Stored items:

━━━━

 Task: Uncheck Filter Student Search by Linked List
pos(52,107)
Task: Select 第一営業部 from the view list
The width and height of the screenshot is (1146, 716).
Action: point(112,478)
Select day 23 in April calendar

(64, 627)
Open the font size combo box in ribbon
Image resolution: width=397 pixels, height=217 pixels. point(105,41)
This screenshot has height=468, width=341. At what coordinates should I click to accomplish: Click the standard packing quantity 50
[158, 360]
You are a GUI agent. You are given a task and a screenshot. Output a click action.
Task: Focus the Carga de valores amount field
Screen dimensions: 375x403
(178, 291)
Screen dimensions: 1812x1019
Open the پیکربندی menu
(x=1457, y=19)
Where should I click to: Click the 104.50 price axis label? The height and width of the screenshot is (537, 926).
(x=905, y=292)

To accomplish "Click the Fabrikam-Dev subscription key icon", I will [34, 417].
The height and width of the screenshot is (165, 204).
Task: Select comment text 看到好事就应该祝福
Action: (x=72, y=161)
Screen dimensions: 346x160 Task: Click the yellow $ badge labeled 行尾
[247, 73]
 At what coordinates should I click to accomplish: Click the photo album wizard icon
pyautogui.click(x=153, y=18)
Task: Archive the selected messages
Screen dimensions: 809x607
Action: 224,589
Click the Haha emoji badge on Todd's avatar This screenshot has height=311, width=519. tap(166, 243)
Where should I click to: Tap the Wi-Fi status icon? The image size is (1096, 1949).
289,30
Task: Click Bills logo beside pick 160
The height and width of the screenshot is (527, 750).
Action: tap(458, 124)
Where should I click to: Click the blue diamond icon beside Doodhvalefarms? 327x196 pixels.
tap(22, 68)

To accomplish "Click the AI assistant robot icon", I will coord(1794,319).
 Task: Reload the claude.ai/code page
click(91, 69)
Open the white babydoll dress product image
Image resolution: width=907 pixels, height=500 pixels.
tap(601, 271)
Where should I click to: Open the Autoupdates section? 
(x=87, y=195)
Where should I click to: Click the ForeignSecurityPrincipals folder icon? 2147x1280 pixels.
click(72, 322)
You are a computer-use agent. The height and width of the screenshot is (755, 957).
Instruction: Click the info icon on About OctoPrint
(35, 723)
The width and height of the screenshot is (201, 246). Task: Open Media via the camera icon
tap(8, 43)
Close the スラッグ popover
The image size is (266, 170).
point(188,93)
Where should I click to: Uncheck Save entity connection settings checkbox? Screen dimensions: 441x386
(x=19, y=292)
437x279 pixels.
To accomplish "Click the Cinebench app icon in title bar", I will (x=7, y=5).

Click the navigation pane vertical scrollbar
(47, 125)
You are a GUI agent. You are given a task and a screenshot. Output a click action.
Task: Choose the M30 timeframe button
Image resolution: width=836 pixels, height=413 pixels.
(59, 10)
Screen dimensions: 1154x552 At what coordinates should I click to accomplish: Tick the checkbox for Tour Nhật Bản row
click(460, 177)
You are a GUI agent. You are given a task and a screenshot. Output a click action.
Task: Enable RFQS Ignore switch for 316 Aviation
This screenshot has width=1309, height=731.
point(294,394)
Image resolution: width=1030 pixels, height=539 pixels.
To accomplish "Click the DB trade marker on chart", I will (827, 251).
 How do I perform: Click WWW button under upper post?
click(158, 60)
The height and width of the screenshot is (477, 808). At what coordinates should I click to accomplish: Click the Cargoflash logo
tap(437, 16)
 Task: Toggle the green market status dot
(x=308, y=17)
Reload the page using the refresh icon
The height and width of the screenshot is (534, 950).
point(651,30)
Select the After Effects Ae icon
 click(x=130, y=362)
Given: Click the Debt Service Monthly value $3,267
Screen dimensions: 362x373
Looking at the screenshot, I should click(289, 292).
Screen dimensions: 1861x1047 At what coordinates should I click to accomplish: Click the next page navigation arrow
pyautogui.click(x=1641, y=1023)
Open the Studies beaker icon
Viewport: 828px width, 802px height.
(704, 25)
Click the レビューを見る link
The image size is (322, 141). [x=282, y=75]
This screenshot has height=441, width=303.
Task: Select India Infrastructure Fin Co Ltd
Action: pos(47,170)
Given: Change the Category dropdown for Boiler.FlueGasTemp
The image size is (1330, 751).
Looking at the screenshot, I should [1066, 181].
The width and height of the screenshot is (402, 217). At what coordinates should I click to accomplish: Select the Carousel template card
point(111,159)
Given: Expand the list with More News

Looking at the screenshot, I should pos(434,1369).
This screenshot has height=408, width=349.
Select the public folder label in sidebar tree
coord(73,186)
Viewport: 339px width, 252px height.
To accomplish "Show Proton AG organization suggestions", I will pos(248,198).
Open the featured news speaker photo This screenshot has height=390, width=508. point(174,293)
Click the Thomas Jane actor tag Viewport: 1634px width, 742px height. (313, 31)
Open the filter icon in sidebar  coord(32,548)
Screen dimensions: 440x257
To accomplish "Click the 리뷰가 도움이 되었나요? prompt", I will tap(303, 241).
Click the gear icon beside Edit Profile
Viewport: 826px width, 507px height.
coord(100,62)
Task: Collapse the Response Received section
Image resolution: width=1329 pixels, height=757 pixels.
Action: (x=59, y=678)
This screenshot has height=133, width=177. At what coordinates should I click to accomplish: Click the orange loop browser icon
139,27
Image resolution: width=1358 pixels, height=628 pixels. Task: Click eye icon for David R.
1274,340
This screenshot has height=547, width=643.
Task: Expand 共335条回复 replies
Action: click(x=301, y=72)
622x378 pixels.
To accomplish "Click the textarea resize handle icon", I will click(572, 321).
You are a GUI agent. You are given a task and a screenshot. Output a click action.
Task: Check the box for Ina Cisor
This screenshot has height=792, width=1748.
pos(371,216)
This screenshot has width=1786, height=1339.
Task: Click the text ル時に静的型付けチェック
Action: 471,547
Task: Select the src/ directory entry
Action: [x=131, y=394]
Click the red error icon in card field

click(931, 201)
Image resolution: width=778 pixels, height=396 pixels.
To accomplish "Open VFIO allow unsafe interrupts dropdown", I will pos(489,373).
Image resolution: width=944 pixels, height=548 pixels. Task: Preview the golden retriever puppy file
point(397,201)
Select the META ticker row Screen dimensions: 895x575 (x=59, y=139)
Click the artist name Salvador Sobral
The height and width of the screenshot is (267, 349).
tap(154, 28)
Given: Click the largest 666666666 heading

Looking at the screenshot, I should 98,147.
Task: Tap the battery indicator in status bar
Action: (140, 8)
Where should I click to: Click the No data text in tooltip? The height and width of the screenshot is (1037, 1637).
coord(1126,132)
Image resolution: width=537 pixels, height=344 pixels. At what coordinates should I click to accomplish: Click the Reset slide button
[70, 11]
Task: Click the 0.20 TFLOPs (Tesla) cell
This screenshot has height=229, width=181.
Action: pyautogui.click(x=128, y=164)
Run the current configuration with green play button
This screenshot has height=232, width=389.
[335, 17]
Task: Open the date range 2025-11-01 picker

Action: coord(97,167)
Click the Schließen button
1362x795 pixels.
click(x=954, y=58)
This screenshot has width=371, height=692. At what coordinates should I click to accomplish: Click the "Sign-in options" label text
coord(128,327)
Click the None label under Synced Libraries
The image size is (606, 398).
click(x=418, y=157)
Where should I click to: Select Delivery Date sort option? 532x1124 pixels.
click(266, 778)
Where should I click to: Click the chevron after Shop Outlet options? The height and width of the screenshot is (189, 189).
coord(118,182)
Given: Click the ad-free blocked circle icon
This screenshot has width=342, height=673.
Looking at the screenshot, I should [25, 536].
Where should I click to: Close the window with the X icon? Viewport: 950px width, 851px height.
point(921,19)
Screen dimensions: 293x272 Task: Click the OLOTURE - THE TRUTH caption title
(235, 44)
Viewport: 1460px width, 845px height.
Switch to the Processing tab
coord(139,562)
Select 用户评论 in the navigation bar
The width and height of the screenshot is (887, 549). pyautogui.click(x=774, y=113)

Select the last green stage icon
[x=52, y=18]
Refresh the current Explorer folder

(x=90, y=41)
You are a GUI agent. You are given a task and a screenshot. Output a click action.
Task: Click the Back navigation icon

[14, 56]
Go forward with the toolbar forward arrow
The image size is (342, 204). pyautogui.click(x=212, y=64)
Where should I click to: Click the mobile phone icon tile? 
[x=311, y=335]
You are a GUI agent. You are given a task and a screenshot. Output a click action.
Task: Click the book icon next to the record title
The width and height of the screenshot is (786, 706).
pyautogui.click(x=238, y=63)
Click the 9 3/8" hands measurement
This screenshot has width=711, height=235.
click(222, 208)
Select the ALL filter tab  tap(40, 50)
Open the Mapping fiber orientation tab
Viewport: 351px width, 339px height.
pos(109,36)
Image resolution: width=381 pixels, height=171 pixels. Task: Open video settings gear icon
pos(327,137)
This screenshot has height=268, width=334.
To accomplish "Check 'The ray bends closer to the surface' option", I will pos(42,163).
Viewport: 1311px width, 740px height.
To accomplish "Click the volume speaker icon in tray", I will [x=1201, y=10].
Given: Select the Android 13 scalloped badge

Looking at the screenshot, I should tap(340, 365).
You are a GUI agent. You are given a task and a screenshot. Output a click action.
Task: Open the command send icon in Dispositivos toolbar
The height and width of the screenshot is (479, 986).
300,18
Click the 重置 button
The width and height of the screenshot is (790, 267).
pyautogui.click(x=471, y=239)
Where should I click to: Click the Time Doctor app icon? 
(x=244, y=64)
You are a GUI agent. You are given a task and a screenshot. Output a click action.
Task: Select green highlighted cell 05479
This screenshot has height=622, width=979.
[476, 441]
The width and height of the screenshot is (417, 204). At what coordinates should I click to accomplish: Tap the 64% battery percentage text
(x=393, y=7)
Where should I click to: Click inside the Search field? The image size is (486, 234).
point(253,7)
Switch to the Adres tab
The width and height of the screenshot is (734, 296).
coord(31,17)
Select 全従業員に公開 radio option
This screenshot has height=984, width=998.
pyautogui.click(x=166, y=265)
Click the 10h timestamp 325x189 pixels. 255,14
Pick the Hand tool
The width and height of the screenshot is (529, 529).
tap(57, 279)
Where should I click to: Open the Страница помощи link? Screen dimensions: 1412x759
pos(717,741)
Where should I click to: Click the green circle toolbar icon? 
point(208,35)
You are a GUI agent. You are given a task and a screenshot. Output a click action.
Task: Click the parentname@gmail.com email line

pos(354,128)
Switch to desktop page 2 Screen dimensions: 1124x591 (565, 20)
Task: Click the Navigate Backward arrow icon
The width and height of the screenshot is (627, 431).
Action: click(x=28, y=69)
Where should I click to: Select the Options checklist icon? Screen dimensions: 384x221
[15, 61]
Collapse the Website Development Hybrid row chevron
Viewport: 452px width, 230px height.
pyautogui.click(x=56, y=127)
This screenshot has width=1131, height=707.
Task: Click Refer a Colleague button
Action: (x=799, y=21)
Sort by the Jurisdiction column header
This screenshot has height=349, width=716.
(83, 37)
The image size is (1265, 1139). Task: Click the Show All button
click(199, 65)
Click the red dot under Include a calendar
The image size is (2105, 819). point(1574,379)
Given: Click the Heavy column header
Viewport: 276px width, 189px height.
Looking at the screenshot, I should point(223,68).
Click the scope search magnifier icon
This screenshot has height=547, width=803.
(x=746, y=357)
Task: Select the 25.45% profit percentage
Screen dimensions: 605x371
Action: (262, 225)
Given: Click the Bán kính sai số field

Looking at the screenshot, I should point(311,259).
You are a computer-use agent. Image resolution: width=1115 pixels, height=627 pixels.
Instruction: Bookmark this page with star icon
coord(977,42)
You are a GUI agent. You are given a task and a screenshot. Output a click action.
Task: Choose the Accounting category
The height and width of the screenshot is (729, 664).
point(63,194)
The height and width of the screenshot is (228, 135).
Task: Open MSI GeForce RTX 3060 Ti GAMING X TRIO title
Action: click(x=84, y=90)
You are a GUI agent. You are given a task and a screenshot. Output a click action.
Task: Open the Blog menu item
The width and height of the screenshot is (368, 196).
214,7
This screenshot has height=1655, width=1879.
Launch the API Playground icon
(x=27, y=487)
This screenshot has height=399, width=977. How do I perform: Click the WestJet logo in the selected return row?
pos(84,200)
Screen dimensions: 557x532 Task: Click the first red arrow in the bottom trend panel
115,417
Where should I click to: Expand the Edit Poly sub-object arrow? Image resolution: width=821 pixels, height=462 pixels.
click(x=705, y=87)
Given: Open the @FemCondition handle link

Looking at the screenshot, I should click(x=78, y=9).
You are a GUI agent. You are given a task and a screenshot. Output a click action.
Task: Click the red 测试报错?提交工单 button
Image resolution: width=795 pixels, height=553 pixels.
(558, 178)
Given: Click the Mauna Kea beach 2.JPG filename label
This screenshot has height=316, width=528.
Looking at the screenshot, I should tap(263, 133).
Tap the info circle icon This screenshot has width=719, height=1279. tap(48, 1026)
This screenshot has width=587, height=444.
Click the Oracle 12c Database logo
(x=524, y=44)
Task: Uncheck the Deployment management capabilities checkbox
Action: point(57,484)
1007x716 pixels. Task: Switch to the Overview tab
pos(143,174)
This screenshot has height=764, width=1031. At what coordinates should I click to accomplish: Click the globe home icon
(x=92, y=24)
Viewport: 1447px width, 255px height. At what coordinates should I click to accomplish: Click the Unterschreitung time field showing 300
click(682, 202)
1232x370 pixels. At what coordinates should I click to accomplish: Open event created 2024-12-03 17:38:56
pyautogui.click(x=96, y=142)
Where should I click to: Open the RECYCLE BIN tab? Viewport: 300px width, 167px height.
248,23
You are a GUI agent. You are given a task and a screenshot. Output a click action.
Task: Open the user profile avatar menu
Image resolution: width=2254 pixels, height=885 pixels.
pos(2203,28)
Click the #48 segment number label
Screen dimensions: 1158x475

━━━━

Directions →
Extract the records below verbatim, from the line containing "Click the 9" through the line containing "point(208,35)", including both of those lines.

Task solution →
Click the 9 3/8" hands measurement
This screenshot has width=711, height=235.
click(222, 208)
Select the ALL filter tab  tap(40, 50)
Open the Mapping fiber orientation tab
Viewport: 351px width, 339px height.
pos(109,36)
Image resolution: width=381 pixels, height=171 pixels. Task: Open video settings gear icon
pos(327,137)
This screenshot has height=268, width=334.
To accomplish "Check 'The ray bends closer to the surface' option", I will pos(42,163).
Viewport: 1311px width, 740px height.
To accomplish "Click the volume speaker icon in tray", I will [x=1201, y=10].
Given: Select the Android 13 scalloped badge

Looking at the screenshot, I should tap(340, 365).
You are a GUI agent. You are given a task and a screenshot. Output a click action.
Task: Open the command send icon in Dispositivos toolbar
The height and width of the screenshot is (479, 986).
300,18
Click the 重置 button
The width and height of the screenshot is (790, 267).
pyautogui.click(x=471, y=239)
Where should I click to: Click the Time Doctor app icon? 
(x=244, y=64)
You are a GUI agent. You are given a task and a screenshot. Output a click action.
Task: Select green highlighted cell 05479
This screenshot has height=622, width=979.
[476, 441]
The width and height of the screenshot is (417, 204). At what coordinates should I click to accomplish: Tap the 64% battery percentage text
(x=393, y=7)
Where should I click to: Click inside the Search field? The image size is (486, 234).
point(253,7)
Switch to the Adres tab
The width and height of the screenshot is (734, 296).
coord(31,17)
Select 全従業員に公開 radio option
This screenshot has height=984, width=998.
pyautogui.click(x=166, y=265)
Click the 10h timestamp 325x189 pixels. 255,14
Pick the Hand tool
The width and height of the screenshot is (529, 529).
tap(57, 279)
Where should I click to: Open the Страница помощи link? Screen dimensions: 1412x759
pos(717,741)
Where should I click to: Click the green circle toolbar icon? 
point(208,35)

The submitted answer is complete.